>> begin Material supplied

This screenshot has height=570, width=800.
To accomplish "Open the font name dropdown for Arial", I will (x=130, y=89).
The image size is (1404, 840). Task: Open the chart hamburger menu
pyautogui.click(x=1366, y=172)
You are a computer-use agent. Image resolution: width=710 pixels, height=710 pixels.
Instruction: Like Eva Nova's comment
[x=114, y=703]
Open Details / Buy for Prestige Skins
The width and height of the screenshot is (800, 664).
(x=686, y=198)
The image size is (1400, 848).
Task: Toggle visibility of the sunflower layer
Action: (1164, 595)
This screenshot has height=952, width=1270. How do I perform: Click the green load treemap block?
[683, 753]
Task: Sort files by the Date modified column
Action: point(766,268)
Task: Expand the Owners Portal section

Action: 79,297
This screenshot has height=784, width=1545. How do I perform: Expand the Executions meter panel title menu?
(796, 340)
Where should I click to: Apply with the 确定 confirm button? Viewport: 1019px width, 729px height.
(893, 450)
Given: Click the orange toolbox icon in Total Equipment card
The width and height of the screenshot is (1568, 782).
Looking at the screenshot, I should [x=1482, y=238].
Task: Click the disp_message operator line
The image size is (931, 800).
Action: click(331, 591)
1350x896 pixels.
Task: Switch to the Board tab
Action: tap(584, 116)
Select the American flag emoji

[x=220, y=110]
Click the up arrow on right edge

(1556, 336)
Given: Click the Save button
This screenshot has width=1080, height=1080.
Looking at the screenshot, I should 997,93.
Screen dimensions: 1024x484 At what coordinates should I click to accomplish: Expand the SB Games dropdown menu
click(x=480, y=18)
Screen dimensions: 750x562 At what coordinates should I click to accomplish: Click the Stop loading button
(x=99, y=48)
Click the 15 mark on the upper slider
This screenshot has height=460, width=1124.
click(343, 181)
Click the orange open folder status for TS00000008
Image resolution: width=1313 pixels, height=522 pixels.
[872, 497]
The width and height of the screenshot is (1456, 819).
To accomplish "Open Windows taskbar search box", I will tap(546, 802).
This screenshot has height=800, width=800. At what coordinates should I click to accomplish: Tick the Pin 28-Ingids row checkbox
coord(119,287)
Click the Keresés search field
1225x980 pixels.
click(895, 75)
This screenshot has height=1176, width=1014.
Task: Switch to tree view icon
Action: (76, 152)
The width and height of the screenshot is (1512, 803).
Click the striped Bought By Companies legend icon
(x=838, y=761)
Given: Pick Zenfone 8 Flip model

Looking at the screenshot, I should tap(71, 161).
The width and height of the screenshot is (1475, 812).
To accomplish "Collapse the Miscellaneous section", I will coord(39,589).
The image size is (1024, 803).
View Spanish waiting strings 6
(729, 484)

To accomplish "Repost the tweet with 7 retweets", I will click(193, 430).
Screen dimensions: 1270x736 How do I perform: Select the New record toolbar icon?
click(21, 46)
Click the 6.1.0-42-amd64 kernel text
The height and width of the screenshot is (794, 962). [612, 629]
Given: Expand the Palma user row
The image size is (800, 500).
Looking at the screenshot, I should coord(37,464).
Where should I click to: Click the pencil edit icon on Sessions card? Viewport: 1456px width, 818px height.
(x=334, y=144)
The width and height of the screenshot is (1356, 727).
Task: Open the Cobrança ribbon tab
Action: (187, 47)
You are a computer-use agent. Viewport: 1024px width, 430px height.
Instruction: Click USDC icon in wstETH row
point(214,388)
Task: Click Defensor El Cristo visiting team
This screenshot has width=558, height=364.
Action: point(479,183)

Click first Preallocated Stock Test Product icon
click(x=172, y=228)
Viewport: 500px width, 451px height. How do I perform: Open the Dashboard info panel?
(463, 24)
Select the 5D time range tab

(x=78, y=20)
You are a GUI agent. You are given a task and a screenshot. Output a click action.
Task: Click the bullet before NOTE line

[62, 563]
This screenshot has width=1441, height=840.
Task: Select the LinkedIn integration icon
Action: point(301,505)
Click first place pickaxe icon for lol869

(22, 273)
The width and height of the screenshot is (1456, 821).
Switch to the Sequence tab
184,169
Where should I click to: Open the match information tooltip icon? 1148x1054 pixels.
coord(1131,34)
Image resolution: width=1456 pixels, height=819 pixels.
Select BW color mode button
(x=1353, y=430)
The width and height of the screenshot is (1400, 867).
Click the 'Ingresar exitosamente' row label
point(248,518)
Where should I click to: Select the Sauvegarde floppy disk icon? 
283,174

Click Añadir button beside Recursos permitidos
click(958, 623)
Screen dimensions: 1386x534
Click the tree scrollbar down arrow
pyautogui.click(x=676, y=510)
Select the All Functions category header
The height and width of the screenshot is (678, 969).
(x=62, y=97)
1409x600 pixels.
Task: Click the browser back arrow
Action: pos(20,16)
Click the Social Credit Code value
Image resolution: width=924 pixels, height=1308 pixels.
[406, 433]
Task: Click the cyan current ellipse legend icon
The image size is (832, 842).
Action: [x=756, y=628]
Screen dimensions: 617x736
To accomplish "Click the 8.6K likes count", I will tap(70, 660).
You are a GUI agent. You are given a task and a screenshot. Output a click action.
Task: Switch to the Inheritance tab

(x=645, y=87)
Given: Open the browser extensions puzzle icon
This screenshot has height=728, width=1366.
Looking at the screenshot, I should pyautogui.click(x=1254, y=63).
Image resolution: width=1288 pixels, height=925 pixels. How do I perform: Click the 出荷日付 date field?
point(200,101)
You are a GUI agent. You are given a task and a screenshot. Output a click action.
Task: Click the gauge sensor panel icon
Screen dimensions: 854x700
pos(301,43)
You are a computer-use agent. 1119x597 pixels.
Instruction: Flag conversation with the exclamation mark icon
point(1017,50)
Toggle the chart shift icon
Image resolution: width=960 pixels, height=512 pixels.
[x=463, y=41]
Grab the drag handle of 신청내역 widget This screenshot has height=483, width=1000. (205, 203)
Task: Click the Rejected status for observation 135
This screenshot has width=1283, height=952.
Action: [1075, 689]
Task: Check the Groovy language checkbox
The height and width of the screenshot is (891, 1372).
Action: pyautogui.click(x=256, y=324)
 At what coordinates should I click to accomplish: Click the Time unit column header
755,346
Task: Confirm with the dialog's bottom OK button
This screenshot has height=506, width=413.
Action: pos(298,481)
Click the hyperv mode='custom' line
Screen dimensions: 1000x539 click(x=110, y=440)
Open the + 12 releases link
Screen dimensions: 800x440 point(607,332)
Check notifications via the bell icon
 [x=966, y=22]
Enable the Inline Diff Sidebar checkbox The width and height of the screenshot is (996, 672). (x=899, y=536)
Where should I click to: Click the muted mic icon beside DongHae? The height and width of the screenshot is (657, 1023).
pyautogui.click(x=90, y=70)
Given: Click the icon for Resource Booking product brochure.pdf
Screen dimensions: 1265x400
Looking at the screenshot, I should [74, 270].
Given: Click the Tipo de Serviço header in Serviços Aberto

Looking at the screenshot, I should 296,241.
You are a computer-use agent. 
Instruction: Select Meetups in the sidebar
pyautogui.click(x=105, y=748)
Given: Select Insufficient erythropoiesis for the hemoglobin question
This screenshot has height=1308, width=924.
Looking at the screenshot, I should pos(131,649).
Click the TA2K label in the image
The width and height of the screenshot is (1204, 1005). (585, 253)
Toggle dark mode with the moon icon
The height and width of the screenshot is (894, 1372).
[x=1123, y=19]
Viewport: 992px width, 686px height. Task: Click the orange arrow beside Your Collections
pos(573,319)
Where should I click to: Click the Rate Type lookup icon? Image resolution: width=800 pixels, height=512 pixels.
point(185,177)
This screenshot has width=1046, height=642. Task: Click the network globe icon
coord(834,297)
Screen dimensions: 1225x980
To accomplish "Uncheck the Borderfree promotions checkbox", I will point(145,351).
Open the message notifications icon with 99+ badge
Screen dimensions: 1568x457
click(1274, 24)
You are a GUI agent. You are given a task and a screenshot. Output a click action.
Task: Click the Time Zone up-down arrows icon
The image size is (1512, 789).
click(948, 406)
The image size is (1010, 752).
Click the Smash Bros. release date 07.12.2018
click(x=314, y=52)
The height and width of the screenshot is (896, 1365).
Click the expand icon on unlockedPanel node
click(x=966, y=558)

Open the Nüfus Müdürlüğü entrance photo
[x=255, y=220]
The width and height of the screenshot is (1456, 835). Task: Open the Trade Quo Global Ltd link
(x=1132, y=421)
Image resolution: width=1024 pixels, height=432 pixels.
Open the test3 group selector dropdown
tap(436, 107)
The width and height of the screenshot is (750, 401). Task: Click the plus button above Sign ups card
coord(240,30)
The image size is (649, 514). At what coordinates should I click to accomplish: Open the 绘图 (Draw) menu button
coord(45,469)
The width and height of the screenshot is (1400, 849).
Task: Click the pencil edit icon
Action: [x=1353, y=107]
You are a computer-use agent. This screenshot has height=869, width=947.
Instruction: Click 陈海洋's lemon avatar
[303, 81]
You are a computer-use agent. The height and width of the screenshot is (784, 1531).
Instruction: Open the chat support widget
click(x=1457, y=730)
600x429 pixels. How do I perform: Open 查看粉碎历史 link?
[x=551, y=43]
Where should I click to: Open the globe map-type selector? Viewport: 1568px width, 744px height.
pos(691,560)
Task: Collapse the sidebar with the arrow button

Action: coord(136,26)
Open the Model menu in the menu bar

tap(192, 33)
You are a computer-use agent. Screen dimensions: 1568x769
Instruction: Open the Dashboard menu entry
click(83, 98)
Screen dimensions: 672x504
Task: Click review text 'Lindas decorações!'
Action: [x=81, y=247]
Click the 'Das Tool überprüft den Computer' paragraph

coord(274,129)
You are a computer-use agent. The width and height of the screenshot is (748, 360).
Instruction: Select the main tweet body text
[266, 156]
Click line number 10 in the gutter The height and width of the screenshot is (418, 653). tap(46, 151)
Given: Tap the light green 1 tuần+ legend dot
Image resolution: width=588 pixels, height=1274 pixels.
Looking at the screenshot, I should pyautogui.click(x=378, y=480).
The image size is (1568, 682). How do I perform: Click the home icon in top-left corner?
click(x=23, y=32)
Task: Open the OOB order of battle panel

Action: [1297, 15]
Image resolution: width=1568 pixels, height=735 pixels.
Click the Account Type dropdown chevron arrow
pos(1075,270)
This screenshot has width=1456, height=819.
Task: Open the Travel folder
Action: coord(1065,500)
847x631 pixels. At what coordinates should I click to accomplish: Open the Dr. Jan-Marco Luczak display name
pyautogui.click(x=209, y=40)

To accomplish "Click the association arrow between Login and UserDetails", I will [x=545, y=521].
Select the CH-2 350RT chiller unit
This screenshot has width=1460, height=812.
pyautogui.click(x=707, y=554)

>> end Material supplied

* **To be done**: Render the lines of the records running from the one containing "You are a computer-use agent. Screen" through the one containing "click(x=23, y=32)" as a numbered list, leaving out blank lines.

* **Full output**:
1. You are a computer-use agent. Screen dimensions: 1568x769
2. Instruction: Open the Dashboard menu entry
3. click(83, 98)
4. Screen dimensions: 672x504
5. Task: Click review text 'Lindas decorações!'
6. Action: [x=81, y=247]
7. Click the 'Das Tool überprüft den Computer' paragraph
8. coord(274,129)
9. You are a computer-use agent. The width and height of the screenshot is (748, 360).
10. Instruction: Select the main tweet body text
11. [266, 156]
12. Click line number 10 in the gutter The height and width of the screenshot is (418, 653). tap(46, 151)
13. Given: Tap the light green 1 tuần+ legend dot
14. Image resolution: width=588 pixels, height=1274 pixels.
15. Looking at the screenshot, I should pyautogui.click(x=378, y=480).
16. The image size is (1568, 682). How do I perform: Click the home icon in top-left corner?
17. click(x=23, y=32)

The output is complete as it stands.